Text excerpt.
>>>

Shameless ressurection of thread.

Z77 board has this situation looking back at you in the device manager, and I doubt that the naming is wrong.



So here's the question.

Why does it make a signifcant difference in DPC latencies(jumping from default 32 to 64, allows some of the measurement intervals to drop as low as 6 us, with HPET on) 64+ doesn't do much more though. The mouse feels snappier at 32, but more controlled and slower-ish on higher values.(obviously, it sort of makes sense, with some devices having to use more cycles on the bus) but at the same time it feels more controlled.

I personally think, either I'm confused, or the lot of you are confused. The expansions are seemingly built on top of it, the fact you see PCI-E slots only, doesn't seemingly mean anything in this discussion.

Or am I wrong, please enlighten this situation a bit more, someone who actually knows about it.

Because the argument of it being a "relic" in the BIOS settings makes absolutely zero sense for it to be in there on a motherboard that has no PCI slots.

Thinking further, this BIOS code is likely shared among GD55 and others boards such as the G45, which I have as well in my 2nd PC, and none of them have any PCI slots in them, yet the setting is present in all of them.

<<<

Entries for locating words and elements:

>>>

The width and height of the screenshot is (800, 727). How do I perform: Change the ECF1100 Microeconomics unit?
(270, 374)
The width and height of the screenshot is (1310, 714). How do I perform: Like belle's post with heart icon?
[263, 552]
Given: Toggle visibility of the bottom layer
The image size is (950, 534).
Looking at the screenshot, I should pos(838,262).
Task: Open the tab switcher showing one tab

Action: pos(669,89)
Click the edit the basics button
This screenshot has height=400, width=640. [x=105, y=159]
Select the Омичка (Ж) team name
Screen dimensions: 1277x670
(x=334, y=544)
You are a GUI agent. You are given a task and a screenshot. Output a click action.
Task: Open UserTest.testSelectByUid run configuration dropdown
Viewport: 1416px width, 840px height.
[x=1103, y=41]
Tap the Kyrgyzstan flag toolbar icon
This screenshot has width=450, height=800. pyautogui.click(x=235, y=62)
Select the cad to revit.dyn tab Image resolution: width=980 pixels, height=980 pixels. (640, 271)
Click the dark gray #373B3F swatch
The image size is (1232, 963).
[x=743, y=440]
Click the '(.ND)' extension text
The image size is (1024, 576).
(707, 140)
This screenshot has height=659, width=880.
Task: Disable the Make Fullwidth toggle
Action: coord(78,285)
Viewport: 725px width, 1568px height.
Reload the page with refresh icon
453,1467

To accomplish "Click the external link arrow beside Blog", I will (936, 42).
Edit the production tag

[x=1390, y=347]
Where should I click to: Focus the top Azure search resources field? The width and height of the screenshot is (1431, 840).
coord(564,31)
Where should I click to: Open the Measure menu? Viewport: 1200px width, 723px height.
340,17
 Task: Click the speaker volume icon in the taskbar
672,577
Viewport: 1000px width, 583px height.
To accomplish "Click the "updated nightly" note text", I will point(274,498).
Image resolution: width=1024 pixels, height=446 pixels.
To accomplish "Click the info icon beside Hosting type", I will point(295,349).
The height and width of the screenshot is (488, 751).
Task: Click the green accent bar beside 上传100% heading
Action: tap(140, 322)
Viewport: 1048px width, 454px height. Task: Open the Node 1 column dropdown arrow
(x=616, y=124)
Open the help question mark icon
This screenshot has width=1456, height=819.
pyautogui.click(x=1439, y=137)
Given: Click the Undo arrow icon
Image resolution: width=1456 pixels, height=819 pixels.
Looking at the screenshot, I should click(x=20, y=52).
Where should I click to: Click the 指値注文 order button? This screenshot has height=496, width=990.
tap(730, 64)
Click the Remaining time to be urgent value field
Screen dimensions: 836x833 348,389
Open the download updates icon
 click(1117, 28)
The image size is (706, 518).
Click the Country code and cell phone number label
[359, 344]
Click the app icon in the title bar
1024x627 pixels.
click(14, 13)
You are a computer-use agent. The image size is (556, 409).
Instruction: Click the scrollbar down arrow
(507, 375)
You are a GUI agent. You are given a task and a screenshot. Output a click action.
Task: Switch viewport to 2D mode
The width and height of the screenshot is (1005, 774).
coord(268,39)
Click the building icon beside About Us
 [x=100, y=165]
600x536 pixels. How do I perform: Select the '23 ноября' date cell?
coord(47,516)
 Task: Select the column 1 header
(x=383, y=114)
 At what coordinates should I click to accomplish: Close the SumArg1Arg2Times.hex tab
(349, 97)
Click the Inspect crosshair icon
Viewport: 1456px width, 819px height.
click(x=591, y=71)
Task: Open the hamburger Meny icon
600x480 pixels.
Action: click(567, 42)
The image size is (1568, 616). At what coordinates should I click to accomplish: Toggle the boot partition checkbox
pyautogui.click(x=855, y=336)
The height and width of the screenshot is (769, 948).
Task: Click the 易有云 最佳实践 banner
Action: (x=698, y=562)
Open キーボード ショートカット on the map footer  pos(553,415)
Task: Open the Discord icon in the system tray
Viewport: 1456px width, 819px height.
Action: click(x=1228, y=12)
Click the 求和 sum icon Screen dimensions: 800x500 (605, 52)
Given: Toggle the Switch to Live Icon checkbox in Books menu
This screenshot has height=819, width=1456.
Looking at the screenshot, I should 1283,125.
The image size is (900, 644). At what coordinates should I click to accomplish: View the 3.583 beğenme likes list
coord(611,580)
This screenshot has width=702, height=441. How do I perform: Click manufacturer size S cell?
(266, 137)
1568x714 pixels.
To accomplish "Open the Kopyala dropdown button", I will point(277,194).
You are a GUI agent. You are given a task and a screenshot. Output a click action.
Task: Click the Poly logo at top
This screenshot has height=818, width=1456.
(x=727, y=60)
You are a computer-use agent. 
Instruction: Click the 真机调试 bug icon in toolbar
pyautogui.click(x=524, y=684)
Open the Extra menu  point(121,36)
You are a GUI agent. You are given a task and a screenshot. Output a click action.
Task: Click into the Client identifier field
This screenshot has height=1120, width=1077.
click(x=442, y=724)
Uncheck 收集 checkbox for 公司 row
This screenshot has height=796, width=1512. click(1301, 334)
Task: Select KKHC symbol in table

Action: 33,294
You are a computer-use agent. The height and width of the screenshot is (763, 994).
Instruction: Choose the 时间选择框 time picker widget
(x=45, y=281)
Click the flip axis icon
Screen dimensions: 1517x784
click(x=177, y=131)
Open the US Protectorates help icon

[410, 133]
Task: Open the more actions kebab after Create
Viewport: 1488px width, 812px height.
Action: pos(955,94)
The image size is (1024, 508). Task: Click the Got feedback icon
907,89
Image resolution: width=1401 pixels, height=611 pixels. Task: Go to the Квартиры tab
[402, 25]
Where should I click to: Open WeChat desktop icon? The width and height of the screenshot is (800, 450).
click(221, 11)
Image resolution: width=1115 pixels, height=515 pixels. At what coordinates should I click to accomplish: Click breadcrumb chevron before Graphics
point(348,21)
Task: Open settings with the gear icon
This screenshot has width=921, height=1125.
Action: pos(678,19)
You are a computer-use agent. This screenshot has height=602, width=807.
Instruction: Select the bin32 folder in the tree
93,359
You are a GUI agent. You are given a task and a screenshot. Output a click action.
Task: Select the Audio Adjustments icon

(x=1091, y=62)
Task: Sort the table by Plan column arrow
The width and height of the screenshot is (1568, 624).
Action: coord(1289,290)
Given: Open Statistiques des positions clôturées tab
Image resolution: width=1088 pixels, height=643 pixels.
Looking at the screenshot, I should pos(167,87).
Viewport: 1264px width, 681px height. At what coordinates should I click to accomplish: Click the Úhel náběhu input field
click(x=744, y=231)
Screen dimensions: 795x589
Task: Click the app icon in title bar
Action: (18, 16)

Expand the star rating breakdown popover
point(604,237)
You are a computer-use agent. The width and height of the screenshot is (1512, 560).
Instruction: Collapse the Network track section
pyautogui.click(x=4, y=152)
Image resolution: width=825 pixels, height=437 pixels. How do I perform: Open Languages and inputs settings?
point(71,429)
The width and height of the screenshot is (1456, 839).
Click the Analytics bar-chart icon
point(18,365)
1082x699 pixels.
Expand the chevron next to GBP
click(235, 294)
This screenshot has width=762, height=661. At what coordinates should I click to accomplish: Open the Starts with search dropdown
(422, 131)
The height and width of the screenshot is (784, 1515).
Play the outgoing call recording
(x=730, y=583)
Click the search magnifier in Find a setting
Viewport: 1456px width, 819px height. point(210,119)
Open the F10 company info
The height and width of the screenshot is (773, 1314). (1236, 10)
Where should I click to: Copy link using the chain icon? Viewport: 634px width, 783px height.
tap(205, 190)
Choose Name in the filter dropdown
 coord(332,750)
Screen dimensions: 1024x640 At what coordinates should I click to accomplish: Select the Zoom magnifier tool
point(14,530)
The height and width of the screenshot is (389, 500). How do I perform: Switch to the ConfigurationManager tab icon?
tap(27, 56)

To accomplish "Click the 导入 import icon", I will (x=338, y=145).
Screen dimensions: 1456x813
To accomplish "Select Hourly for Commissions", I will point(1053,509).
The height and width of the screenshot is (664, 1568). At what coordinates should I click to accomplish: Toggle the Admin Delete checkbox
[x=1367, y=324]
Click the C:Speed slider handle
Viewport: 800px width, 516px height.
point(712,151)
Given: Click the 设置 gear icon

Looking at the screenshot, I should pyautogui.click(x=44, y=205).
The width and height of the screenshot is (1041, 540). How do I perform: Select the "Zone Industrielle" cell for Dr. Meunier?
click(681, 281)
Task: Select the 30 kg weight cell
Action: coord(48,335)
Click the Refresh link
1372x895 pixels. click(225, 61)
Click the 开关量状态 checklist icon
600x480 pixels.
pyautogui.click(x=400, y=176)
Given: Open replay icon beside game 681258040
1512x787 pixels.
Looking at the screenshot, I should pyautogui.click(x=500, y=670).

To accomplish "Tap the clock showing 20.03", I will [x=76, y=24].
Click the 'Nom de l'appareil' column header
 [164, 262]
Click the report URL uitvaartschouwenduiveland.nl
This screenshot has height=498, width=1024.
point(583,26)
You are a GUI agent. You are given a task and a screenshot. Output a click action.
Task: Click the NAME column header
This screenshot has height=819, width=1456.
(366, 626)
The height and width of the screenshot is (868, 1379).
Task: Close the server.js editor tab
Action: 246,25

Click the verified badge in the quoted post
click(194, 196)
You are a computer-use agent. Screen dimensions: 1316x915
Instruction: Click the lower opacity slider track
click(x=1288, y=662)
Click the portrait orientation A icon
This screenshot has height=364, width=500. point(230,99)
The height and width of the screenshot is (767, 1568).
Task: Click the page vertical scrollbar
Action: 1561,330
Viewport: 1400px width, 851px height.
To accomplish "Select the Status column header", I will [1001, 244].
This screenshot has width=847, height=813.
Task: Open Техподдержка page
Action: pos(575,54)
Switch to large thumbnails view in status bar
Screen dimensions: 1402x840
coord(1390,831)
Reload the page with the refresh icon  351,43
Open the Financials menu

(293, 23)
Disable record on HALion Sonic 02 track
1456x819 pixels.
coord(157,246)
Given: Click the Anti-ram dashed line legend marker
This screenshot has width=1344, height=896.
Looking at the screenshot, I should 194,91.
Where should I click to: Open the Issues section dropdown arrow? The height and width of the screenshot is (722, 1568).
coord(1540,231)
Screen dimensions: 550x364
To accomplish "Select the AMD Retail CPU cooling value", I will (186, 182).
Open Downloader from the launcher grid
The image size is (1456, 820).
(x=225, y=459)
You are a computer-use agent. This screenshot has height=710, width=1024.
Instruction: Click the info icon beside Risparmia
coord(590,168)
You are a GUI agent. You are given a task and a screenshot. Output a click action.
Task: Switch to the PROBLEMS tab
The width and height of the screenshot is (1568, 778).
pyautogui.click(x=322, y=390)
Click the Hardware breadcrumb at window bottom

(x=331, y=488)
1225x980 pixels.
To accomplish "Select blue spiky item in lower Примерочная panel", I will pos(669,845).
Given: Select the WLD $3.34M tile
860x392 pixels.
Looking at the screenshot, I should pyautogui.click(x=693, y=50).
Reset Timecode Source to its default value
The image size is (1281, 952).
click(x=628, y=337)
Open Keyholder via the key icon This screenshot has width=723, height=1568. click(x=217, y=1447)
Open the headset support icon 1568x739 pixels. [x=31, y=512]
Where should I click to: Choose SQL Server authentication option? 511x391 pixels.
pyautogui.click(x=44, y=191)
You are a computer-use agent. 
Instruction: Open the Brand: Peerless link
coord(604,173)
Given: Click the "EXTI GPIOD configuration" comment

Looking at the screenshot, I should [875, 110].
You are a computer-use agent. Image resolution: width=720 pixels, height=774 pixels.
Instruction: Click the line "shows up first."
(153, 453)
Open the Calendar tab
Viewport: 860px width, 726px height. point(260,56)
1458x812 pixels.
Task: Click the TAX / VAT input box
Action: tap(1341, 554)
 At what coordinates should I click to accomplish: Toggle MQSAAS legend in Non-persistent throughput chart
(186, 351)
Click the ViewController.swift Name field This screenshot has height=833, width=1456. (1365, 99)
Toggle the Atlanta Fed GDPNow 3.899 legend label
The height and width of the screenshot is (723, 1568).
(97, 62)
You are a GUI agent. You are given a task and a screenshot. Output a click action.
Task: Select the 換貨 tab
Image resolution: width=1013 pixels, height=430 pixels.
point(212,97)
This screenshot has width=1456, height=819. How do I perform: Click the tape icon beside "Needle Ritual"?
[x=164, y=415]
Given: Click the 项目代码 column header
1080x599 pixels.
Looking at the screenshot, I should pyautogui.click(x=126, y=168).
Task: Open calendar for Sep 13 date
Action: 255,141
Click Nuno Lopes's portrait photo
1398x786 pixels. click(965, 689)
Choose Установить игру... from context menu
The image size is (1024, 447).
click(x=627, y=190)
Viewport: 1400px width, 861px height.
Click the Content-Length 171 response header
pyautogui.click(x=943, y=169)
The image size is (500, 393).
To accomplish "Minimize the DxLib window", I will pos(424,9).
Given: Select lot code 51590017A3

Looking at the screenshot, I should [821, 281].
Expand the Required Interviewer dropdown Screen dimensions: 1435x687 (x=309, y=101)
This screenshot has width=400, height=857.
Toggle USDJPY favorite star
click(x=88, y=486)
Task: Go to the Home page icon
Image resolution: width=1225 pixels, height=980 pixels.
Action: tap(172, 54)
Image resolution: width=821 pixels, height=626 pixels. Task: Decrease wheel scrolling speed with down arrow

<<<

Write out the stretch of the forum post on the latency setting from "Z77 board has" through "feels more controlled.", word for word. Rely on the forum post alone and not on the material.

Z77 board has this situation looking back at you in the device manager, and I doubt that the naming is wrong.



So here's the question.

Why does it make a signifcant difference in DPC latencies(jumping from default 32 to 64, allows some of the measurement intervals to drop as low as 6 us, with HPET on) 64+ doesn't do much more though. The mouse feels snappier at 32, but more controlled and slower-ish on higher values.(obviously, it sort of makes sense, with some devices having to use more cycles on the bus) but at the same time it feels more controlled.